Thank you for your e-mail which I received via Hales Gallery and good luck with your dissertation.
Gerhard Richter is an important and influential artist, although not my favourite in terms of either abstraction or process painting. Perhaps the idea of the Cage tribute paintings is too obvious a link, for me, to the Black Mountain School and a very American idea of Abstract gesture as mystery. I don’t believe Robert Storr when he says Richter is careful not to go for the same evocation of the mysterious as Mark Rothko; rather I think Richter has calculatedly modulated this idea of mystical abstraction for younger generations. I prefer artists such as Raoul de Keyser in terms of their ability to collapse the idea of the abstract sublime in to something small scale and apparently normal. Thomas Nozkowski, an American abstract painter also selected by Robert Storr for his Venice Biennale, is another great example of this approach, an artist who has disentangled himself from the rhetoric of the New York School of abstraction from within it. In short, I am drawn to artists who make work that is very aware of the problems inherent in its position as much as its making. Mary Heilmann still seems to me to be a very limber artist in these terms and there are many artists in my generation and younger who take on the same fluid approach to quotation and variation in their work.
I hope this is of some use, there is also a review I wrote of an exhibition at Mummery Schnelle Gallery about recent British Abstraction on the abstract critical website which you might be interested in. It’s called School Studies and the exhibition was called What if it’s all true, what then? which included great people such as Jon Thompson, Alexis Harding etc.
—– Original Message —–
To: [email protected]
Sent: Thu 22/09/11 3:16 PM
Subject: Fwd: For the attention of Andrew Bick
Mr Andrew Bick
I am a Fine Art Student and I so need help.
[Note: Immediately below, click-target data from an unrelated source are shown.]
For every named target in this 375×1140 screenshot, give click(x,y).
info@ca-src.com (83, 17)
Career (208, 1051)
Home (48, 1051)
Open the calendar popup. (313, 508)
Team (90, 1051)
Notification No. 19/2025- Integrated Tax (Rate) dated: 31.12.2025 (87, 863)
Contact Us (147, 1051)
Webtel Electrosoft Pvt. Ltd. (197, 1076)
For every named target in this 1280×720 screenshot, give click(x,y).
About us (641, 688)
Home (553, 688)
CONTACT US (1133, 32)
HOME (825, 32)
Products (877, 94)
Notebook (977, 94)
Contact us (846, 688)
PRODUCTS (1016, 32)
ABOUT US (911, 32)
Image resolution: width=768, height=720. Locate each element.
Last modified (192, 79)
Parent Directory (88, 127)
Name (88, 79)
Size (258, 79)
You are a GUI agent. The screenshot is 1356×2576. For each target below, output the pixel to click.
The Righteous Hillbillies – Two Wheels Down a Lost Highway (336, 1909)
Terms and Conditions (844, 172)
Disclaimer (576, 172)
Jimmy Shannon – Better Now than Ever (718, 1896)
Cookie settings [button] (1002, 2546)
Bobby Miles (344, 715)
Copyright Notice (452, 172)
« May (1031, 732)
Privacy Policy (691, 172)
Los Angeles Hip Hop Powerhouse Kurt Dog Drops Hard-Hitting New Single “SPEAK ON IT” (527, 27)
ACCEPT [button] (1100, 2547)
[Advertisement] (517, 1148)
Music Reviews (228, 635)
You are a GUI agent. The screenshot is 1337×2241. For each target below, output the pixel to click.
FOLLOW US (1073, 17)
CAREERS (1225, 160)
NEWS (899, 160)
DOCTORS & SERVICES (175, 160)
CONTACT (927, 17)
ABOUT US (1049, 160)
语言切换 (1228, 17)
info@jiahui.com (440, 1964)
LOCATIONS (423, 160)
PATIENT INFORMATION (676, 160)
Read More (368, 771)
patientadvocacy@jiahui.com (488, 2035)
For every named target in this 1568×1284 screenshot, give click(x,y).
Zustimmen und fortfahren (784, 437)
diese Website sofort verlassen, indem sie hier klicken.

I am trying to write my final dissertation on how totally abstract paintings are being interpreted right now and I have chosen to discuss the squeegee abstract paintings by Gerhard Richter because they are so open ended. I am really struggling to find artist’s reactions to these paintings and so as an acknowledged British abstract artist I am contacting you. It would really be valuable to me if you could make some comments on how you perceive and understand his Cage paintings (or any others which really get to you). Or even if you find them incomprehensible that would be useful to know!